-- start Stored rows --
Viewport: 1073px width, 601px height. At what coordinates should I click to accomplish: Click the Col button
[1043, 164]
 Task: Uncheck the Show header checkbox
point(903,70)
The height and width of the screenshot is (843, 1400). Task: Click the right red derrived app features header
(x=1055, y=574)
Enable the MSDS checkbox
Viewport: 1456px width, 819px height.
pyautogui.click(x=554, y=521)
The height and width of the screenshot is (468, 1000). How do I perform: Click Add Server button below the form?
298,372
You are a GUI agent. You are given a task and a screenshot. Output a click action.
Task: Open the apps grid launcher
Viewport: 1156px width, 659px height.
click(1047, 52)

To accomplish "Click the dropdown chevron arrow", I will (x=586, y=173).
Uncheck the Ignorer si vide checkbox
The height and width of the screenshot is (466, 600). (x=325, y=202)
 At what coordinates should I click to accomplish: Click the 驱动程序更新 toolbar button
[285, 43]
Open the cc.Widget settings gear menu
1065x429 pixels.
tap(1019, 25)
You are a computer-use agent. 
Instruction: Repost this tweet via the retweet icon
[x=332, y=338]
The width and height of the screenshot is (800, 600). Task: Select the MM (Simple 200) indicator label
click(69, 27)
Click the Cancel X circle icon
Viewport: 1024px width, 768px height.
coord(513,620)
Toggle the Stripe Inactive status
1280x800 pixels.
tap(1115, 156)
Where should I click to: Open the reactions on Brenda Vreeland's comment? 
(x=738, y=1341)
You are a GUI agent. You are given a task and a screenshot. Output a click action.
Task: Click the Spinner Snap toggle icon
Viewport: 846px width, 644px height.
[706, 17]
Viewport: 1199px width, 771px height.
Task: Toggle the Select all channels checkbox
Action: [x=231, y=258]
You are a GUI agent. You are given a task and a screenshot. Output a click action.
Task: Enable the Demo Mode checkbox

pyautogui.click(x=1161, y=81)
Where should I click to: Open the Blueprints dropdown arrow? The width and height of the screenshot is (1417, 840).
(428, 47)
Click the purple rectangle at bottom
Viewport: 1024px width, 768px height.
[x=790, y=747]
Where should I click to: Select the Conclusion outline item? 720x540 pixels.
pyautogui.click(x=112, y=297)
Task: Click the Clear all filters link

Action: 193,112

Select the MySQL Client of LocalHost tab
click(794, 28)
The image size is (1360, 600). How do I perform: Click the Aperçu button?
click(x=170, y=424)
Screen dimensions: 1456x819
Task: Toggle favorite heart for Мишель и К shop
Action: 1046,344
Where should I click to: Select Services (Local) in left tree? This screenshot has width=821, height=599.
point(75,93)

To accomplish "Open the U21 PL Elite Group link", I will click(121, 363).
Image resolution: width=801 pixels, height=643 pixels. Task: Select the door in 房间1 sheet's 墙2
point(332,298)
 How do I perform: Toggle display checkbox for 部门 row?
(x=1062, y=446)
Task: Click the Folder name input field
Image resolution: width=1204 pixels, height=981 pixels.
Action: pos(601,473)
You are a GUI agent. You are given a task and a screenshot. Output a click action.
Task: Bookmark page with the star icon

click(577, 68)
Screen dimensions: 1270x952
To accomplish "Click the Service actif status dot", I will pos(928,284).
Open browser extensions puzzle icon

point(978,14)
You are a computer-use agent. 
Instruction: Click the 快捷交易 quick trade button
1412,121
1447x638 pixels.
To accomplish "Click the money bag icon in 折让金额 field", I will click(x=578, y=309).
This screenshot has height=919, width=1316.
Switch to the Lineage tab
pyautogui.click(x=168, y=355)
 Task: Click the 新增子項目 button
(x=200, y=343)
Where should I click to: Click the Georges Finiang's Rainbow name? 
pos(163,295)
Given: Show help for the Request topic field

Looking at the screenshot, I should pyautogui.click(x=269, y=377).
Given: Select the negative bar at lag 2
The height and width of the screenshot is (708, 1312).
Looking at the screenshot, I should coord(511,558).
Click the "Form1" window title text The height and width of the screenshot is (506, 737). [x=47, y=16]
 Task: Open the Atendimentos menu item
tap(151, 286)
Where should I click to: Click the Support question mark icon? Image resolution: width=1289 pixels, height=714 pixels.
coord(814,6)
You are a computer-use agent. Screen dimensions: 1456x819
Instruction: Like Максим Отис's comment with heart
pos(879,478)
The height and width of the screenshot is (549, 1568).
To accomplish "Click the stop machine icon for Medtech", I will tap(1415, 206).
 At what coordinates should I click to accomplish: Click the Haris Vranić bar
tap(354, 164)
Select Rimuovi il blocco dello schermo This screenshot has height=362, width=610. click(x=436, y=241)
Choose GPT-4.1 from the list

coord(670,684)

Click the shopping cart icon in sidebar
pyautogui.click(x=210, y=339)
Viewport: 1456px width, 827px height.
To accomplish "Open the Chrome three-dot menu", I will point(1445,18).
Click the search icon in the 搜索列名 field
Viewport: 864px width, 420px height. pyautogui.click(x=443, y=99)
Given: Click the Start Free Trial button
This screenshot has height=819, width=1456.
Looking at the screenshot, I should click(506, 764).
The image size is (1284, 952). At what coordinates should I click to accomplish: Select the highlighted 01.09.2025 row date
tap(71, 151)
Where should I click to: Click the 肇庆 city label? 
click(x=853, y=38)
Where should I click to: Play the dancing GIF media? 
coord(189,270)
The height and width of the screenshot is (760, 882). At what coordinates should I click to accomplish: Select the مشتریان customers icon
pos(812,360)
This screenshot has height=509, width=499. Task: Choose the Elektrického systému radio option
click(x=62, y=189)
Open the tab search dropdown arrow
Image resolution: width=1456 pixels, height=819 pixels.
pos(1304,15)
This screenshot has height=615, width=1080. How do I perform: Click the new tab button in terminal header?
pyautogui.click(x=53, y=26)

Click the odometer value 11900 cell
-- end Stored rows --
**Problem details**. Print all of the items above again, word for word and in the same order.

**Output of the task**.
Viewport: 1073px width, 601px height. At what coordinates should I click to accomplish: Click the Col button
[1043, 164]
 Task: Uncheck the Show header checkbox
point(903,70)
The height and width of the screenshot is (843, 1400). Task: Click the right red derrived app features header
(x=1055, y=574)
Enable the MSDS checkbox
Viewport: 1456px width, 819px height.
pyautogui.click(x=554, y=521)
The height and width of the screenshot is (468, 1000). How do I perform: Click Add Server button below the form?
298,372
You are a GUI agent. You are given a task and a screenshot. Output a click action.
Task: Open the apps grid launcher
Viewport: 1156px width, 659px height.
click(1047, 52)

To accomplish "Click the dropdown chevron arrow", I will (x=586, y=173).
Uncheck the Ignorer si vide checkbox
The height and width of the screenshot is (466, 600). (x=325, y=202)
 At what coordinates should I click to accomplish: Click the 驱动程序更新 toolbar button
[285, 43]
Open the cc.Widget settings gear menu
1065x429 pixels.
tap(1019, 25)
You are a computer-use agent. 
Instruction: Repost this tweet via the retweet icon
[x=332, y=338]
The width and height of the screenshot is (800, 600). Task: Select the MM (Simple 200) indicator label
click(69, 27)
Click the Cancel X circle icon
Viewport: 1024px width, 768px height.
coord(513,620)
Toggle the Stripe Inactive status
1280x800 pixels.
tap(1115, 156)
Where should I click to: Open the reactions on Brenda Vreeland's comment? 
(x=738, y=1341)
You are a GUI agent. You are given a task and a screenshot. Output a click action.
Task: Click the Spinner Snap toggle icon
Viewport: 846px width, 644px height.
[706, 17]
Viewport: 1199px width, 771px height.
Task: Toggle the Select all channels checkbox
Action: [x=231, y=258]
You are a GUI agent. You are given a task and a screenshot. Output a click action.
Task: Enable the Demo Mode checkbox

pyautogui.click(x=1161, y=81)
Where should I click to: Open the Blueprints dropdown arrow? The width and height of the screenshot is (1417, 840).
(428, 47)
Click the purple rectangle at bottom
Viewport: 1024px width, 768px height.
[x=790, y=747]
Where should I click to: Select the Conclusion outline item? 720x540 pixels.
pyautogui.click(x=112, y=297)
Task: Click the Clear all filters link

Action: 193,112

Select the MySQL Client of LocalHost tab
click(794, 28)
The image size is (1360, 600). How do I perform: Click the Aperçu button?
click(x=170, y=424)
Screen dimensions: 1456x819
Task: Toggle favorite heart for Мишель и К shop
Action: 1046,344
Where should I click to: Select Services (Local) in left tree? This screenshot has width=821, height=599.
point(75,93)

To accomplish "Open the U21 PL Elite Group link", I will click(121, 363).
Image resolution: width=801 pixels, height=643 pixels. Task: Select the door in 房间1 sheet's 墙2
point(332,298)
 How do I perform: Toggle display checkbox for 部门 row?
(x=1062, y=446)
Task: Click the Folder name input field
Image resolution: width=1204 pixels, height=981 pixels.
Action: pos(601,473)
You are a GUI agent. You are given a task and a screenshot. Output a click action.
Task: Bookmark page with the star icon

click(577, 68)
Screen dimensions: 1270x952
To accomplish "Click the Service actif status dot", I will pos(928,284).
Open browser extensions puzzle icon

point(978,14)
You are a computer-use agent. 
Instruction: Click the 快捷交易 quick trade button
1412,121
1447x638 pixels.
To accomplish "Click the money bag icon in 折让金额 field", I will click(x=578, y=309).
This screenshot has height=919, width=1316.
Switch to the Lineage tab
pyautogui.click(x=168, y=355)
 Task: Click the 新增子項目 button
(x=200, y=343)
Where should I click to: Click the Georges Finiang's Rainbow name? 
pos(163,295)
Given: Show help for the Request topic field

Looking at the screenshot, I should pyautogui.click(x=269, y=377).
Given: Select the negative bar at lag 2
The height and width of the screenshot is (708, 1312).
Looking at the screenshot, I should coord(511,558).
Click the "Form1" window title text The height and width of the screenshot is (506, 737). [x=47, y=16]
 Task: Open the Atendimentos menu item
tap(151, 286)
Where should I click to: Click the Support question mark icon? Image resolution: width=1289 pixels, height=714 pixels.
coord(814,6)
You are a computer-use agent. Screen dimensions: 1456x819
Instruction: Like Максим Отис's comment with heart
pos(879,478)
The height and width of the screenshot is (549, 1568).
To accomplish "Click the stop machine icon for Medtech", I will tap(1415, 206).
 At what coordinates should I click to accomplish: Click the Haris Vranić bar
tap(354, 164)
Select Rimuovi il blocco dello schermo This screenshot has height=362, width=610. click(x=436, y=241)
Choose GPT-4.1 from the list

coord(670,684)

Click the shopping cart icon in sidebar
pyautogui.click(x=210, y=339)
Viewport: 1456px width, 827px height.
To accomplish "Open the Chrome three-dot menu", I will point(1445,18).
Click the search icon in the 搜索列名 field
Viewport: 864px width, 420px height. pyautogui.click(x=443, y=99)
Given: Click the Start Free Trial button
This screenshot has height=819, width=1456.
Looking at the screenshot, I should click(506, 764).
The image size is (1284, 952). At what coordinates should I click to accomplish: Select the highlighted 01.09.2025 row date
tap(71, 151)
Where should I click to: Click the 肇庆 city label? 
click(x=853, y=38)
Where should I click to: Play the dancing GIF media? 
coord(189,270)
The height and width of the screenshot is (760, 882). At what coordinates should I click to accomplish: Select the مشتریان customers icon
pos(812,360)
This screenshot has height=509, width=499. Task: Choose the Elektrického systému radio option
click(x=62, y=189)
Open the tab search dropdown arrow
Image resolution: width=1456 pixels, height=819 pixels.
pos(1304,15)
This screenshot has height=615, width=1080. How do I perform: Click the new tab button in terminal header?
pyautogui.click(x=53, y=26)

Click the odometer value 11900 cell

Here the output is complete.